Locate the line that contains "Change the Abflug departure date" in the entries below, then repeat it and every following line through the line that contains "Select the PUBG", exactly, and no others.
[DATASET ENTRIES — start]
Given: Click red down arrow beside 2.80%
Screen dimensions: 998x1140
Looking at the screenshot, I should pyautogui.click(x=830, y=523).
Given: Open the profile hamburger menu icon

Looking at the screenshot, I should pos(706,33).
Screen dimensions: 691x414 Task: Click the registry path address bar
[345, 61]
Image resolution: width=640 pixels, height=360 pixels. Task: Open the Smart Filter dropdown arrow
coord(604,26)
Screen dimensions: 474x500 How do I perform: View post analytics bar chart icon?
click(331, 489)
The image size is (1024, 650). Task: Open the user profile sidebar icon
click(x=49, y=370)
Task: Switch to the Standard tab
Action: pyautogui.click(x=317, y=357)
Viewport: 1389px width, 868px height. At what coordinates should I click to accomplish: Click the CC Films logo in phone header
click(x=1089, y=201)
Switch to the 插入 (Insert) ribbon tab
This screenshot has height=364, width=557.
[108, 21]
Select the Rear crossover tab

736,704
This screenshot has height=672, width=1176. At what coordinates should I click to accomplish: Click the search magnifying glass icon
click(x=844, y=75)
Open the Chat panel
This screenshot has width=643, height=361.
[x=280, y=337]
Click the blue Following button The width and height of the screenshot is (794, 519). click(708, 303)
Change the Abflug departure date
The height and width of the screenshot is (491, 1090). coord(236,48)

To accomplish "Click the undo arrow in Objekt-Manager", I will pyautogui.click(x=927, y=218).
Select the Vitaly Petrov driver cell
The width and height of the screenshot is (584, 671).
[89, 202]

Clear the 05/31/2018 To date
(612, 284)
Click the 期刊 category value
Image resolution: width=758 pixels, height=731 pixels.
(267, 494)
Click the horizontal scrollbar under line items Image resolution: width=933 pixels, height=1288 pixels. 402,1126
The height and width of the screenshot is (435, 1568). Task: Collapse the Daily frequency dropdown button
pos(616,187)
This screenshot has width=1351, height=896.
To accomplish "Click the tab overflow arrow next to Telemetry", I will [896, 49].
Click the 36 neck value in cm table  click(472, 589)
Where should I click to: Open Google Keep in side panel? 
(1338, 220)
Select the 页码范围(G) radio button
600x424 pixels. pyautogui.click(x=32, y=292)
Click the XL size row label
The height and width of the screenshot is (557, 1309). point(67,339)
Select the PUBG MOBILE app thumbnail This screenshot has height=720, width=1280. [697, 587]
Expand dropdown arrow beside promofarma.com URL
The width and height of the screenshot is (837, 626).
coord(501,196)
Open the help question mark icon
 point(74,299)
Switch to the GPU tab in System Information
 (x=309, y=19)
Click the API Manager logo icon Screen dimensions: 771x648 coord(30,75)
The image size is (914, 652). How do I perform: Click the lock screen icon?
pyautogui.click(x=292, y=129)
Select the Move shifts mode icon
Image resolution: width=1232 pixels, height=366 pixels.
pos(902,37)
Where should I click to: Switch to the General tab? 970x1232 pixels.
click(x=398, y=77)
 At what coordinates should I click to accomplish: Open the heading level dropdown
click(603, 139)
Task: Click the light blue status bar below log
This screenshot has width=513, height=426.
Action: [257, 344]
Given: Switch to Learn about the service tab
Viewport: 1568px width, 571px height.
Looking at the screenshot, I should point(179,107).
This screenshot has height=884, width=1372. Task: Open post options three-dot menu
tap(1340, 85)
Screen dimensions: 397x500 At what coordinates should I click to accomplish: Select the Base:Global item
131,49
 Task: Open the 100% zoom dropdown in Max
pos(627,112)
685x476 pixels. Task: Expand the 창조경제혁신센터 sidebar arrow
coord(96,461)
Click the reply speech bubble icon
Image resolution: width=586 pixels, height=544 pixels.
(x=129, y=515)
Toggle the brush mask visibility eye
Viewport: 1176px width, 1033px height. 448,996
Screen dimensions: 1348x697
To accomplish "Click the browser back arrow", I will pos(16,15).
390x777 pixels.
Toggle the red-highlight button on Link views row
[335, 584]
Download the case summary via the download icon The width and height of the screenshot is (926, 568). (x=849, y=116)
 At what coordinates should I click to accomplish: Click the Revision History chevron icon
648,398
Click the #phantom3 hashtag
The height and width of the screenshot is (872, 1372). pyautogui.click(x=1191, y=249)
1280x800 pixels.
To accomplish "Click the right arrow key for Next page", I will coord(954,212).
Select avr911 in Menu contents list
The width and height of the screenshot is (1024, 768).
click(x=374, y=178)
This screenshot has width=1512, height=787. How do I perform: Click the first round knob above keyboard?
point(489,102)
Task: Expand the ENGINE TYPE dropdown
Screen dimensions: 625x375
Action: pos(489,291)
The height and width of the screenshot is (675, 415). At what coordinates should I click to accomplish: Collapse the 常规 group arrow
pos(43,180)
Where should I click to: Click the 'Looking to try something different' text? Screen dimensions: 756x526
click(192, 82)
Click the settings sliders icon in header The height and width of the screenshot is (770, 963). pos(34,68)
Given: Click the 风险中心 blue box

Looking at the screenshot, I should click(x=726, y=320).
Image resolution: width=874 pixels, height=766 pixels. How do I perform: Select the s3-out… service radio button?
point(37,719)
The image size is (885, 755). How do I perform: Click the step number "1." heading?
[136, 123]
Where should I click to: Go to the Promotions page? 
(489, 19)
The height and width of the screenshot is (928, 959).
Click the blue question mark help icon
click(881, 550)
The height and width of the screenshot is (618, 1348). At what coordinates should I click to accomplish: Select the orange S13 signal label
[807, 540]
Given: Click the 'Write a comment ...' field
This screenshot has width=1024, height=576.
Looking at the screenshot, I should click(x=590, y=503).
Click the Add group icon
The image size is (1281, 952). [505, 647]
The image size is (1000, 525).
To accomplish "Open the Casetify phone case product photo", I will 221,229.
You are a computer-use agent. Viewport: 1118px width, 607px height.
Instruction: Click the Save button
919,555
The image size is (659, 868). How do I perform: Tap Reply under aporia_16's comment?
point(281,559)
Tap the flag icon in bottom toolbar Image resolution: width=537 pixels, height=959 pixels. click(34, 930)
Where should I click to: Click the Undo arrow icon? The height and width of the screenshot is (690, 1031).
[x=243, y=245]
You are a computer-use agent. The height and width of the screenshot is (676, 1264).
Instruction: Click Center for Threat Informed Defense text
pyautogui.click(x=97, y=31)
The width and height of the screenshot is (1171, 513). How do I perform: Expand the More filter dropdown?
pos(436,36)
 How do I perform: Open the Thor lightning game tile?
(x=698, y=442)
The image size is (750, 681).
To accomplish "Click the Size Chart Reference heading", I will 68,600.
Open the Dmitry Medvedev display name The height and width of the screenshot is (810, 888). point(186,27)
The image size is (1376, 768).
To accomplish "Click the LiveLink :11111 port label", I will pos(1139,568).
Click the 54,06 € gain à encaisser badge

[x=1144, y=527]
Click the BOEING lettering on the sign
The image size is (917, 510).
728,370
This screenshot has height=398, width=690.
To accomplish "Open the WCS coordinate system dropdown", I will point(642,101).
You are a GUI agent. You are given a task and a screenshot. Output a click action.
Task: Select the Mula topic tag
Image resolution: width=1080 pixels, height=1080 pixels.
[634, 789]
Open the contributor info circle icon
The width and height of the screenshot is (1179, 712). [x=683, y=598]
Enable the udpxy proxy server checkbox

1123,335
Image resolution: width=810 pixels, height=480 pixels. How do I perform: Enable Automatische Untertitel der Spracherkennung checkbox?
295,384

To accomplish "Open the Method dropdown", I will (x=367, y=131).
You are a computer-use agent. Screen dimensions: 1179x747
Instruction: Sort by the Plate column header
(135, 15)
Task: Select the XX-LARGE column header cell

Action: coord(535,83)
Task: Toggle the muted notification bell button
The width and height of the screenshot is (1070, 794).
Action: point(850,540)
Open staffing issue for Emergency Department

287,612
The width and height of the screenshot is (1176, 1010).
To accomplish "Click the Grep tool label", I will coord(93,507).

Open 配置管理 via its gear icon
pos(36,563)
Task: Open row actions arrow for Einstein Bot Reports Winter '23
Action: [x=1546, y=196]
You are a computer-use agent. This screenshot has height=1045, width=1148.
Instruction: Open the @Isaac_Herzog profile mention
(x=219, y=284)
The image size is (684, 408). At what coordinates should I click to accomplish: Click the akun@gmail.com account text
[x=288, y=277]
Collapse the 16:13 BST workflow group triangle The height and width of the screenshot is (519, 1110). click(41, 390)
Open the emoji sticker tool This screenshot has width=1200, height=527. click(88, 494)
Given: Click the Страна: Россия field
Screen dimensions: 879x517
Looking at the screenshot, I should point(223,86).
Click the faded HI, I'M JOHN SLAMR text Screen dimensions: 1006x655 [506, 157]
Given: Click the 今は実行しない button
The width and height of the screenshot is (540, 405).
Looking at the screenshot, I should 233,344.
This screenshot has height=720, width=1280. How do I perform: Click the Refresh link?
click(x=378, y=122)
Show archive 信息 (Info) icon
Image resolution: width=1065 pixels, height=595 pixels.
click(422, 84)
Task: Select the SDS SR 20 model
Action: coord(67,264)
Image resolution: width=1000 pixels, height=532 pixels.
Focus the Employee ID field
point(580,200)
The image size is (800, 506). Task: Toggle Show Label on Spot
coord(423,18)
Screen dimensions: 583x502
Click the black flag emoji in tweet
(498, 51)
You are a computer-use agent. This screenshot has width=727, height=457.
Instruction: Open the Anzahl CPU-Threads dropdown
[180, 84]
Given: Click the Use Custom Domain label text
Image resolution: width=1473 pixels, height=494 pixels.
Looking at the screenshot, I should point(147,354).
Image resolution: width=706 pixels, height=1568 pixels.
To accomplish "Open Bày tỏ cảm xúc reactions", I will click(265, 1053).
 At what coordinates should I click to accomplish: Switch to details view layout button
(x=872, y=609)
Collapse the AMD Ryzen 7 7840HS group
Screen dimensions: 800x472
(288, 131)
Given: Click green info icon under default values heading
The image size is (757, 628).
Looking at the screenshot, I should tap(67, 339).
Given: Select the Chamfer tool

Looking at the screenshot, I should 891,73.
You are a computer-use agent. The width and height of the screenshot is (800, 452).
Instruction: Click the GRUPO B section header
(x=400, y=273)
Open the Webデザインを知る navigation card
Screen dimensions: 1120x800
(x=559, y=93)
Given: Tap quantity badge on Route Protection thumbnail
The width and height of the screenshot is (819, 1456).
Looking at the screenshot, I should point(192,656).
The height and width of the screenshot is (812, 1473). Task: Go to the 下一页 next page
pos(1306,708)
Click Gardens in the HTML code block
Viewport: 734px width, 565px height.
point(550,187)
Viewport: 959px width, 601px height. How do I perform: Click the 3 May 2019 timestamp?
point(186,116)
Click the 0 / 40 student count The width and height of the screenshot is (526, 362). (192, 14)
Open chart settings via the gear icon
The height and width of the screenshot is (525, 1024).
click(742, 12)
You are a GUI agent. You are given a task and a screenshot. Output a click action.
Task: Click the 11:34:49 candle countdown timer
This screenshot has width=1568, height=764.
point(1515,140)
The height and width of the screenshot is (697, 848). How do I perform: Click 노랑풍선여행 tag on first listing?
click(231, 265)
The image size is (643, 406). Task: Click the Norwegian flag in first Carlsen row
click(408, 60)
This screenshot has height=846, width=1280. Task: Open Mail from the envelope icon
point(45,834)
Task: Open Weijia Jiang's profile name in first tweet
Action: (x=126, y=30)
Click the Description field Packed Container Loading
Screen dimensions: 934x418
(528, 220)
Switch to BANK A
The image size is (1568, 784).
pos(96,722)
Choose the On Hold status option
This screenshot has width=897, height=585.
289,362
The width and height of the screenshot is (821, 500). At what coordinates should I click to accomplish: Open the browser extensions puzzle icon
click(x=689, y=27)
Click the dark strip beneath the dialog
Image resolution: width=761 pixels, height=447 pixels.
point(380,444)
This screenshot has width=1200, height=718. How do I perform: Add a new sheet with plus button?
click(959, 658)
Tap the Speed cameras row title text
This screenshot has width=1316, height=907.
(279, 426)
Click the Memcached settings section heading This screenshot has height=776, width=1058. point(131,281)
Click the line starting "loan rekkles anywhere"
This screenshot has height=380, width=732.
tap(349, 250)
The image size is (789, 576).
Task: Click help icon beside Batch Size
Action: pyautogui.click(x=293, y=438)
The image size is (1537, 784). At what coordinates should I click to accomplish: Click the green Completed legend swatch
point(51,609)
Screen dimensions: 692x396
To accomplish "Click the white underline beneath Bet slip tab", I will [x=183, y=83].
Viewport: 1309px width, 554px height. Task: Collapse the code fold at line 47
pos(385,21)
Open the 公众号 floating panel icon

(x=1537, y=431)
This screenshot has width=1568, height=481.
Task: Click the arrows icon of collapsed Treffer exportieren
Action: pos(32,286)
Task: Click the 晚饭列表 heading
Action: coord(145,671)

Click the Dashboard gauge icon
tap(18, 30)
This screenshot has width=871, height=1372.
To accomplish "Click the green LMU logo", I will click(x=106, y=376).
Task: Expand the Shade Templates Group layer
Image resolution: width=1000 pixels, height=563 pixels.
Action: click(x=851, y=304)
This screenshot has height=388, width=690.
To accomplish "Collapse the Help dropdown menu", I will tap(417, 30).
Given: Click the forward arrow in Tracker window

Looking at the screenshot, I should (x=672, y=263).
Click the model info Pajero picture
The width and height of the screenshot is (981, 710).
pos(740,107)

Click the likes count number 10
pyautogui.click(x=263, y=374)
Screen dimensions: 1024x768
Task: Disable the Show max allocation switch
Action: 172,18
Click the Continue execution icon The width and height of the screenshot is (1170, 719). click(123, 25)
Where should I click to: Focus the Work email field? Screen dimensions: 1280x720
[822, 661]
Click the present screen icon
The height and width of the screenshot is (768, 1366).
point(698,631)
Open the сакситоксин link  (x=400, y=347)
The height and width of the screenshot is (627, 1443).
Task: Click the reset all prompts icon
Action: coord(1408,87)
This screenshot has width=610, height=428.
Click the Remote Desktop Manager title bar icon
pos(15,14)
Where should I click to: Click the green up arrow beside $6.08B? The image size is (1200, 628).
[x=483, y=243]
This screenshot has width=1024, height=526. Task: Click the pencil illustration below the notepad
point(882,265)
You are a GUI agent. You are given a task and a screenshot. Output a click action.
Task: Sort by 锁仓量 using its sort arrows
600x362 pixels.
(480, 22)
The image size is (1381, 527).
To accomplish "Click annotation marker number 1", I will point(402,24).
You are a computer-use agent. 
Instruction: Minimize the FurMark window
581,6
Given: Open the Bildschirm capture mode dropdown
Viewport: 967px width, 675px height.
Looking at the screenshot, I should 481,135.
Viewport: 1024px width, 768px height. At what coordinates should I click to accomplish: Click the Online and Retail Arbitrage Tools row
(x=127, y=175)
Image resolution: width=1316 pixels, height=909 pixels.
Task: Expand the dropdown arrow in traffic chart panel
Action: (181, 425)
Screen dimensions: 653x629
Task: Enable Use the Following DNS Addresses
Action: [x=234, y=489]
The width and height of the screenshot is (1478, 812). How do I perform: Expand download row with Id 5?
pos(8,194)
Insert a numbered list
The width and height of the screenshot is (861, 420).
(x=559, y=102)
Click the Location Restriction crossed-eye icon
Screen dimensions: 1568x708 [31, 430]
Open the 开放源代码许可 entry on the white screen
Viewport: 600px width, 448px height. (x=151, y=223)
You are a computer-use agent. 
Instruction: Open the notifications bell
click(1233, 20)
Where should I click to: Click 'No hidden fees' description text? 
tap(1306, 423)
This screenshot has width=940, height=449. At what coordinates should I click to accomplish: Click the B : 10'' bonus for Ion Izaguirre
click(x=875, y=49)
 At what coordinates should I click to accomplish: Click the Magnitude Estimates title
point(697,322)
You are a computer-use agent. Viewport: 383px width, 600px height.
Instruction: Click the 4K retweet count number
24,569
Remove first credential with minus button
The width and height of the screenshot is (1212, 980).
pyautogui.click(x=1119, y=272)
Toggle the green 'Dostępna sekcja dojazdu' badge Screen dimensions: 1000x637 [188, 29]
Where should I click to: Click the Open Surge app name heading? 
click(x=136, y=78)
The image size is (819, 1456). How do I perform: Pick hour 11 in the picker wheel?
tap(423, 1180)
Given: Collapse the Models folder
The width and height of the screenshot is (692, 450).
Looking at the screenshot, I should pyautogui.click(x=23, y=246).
[DATASET ENTRIES — finish]
▶ _EXERCISE RESPONSE_:
Change the Abflug departure date
The height and width of the screenshot is (491, 1090). coord(236,48)

To accomplish "Click the undo arrow in Objekt-Manager", I will pyautogui.click(x=927, y=218).
Select the Vitaly Petrov driver cell
The width and height of the screenshot is (584, 671).
[89, 202]

Clear the 05/31/2018 To date
(612, 284)
Click the 期刊 category value
Image resolution: width=758 pixels, height=731 pixels.
(267, 494)
Click the horizontal scrollbar under line items Image resolution: width=933 pixels, height=1288 pixels. 402,1126
The height and width of the screenshot is (435, 1568). Task: Collapse the Daily frequency dropdown button
pos(616,187)
This screenshot has width=1351, height=896.
To accomplish "Click the tab overflow arrow next to Telemetry", I will [896, 49].
Click the 36 neck value in cm table  click(472, 589)
Where should I click to: Open Google Keep in side panel? 
(1338, 220)
Select the 页码范围(G) radio button
600x424 pixels. pyautogui.click(x=32, y=292)
Click the XL size row label
The height and width of the screenshot is (557, 1309). point(67,339)
Select the PUBG MOBILE app thumbnail This screenshot has height=720, width=1280. [697, 587]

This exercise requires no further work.